[TASK TO COMPLETE]: Whichever lines of the material contain "logo", copy each of them.

── PROVIDED ENTRIES ──

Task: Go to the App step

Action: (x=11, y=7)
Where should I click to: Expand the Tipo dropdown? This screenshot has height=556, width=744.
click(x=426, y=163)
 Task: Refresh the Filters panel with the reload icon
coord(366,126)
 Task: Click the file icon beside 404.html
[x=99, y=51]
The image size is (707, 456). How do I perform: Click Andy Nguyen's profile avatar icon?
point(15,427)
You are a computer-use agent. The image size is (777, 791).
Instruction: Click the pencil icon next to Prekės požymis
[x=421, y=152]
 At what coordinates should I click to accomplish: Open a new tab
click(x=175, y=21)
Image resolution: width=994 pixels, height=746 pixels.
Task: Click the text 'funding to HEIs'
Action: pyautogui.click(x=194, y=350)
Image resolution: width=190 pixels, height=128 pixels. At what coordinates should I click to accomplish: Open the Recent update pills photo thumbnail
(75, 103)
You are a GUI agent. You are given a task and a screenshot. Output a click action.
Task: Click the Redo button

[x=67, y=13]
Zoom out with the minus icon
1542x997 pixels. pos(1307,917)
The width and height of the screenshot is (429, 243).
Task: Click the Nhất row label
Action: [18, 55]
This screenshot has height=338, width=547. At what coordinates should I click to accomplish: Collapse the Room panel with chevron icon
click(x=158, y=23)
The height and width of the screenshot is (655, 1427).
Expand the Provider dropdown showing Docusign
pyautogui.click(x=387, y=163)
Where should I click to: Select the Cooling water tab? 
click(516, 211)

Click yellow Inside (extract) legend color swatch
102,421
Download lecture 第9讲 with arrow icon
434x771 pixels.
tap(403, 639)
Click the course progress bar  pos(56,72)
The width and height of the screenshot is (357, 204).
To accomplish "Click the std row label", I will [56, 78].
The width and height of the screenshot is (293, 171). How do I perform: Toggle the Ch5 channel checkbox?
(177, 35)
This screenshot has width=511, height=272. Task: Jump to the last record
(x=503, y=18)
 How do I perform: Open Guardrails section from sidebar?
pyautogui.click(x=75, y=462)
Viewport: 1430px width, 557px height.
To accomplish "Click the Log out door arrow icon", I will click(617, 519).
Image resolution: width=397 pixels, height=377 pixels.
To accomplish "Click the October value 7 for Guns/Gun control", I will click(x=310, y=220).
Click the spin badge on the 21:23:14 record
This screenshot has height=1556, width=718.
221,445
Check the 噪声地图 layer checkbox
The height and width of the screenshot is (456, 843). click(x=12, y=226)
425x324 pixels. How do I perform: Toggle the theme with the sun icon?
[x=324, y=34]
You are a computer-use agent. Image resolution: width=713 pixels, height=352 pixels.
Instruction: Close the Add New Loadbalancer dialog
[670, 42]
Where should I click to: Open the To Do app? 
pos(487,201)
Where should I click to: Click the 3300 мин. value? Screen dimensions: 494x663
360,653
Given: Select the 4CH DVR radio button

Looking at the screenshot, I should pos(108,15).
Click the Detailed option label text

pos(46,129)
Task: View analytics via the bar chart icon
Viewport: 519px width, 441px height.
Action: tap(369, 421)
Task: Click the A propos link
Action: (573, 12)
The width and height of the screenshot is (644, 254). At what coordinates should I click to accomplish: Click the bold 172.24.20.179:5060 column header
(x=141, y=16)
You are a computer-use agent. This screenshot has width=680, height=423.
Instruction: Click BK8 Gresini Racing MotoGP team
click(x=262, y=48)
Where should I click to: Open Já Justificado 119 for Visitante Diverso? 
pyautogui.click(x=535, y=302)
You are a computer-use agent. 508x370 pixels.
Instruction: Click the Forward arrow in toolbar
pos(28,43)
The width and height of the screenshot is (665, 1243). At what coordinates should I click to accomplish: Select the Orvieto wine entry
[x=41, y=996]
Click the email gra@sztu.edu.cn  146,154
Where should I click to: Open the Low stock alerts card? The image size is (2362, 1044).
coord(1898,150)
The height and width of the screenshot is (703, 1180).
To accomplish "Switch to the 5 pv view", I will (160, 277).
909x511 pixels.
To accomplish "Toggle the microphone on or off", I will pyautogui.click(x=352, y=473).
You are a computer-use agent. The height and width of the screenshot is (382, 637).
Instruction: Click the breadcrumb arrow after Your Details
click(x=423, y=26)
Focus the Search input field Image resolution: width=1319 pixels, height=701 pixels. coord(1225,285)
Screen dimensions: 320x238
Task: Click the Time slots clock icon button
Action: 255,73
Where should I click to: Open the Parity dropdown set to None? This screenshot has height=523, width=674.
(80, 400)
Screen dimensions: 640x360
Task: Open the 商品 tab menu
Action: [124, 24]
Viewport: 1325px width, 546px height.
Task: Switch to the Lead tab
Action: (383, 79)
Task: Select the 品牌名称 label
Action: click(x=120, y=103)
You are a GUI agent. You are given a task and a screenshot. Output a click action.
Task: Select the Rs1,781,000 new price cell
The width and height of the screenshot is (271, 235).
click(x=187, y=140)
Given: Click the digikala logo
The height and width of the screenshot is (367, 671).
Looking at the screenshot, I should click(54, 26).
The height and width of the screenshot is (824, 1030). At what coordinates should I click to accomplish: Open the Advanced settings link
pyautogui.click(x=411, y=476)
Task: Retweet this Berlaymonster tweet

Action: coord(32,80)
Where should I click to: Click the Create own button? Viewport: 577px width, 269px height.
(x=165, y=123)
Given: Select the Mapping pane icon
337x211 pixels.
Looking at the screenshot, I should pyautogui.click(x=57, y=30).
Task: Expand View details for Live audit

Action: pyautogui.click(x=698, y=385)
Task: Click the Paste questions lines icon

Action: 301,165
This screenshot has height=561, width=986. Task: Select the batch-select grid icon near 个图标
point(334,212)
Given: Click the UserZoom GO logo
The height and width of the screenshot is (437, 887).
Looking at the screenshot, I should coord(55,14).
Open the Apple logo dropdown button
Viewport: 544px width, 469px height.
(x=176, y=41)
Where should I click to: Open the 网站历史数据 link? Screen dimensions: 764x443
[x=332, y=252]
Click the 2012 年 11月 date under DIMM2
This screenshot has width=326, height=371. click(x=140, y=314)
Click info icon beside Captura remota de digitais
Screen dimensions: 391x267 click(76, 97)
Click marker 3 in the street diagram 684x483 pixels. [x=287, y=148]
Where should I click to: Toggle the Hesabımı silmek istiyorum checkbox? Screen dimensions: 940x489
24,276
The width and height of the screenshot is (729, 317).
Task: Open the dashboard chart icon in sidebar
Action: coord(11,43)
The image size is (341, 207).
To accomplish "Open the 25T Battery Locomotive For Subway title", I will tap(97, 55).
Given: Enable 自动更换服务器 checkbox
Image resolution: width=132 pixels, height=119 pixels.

───

[COMPLETED TASK]:
Given: Click the digikala logo
Given: Click the UserZoom GO logo
Open the Apple logo dropdown button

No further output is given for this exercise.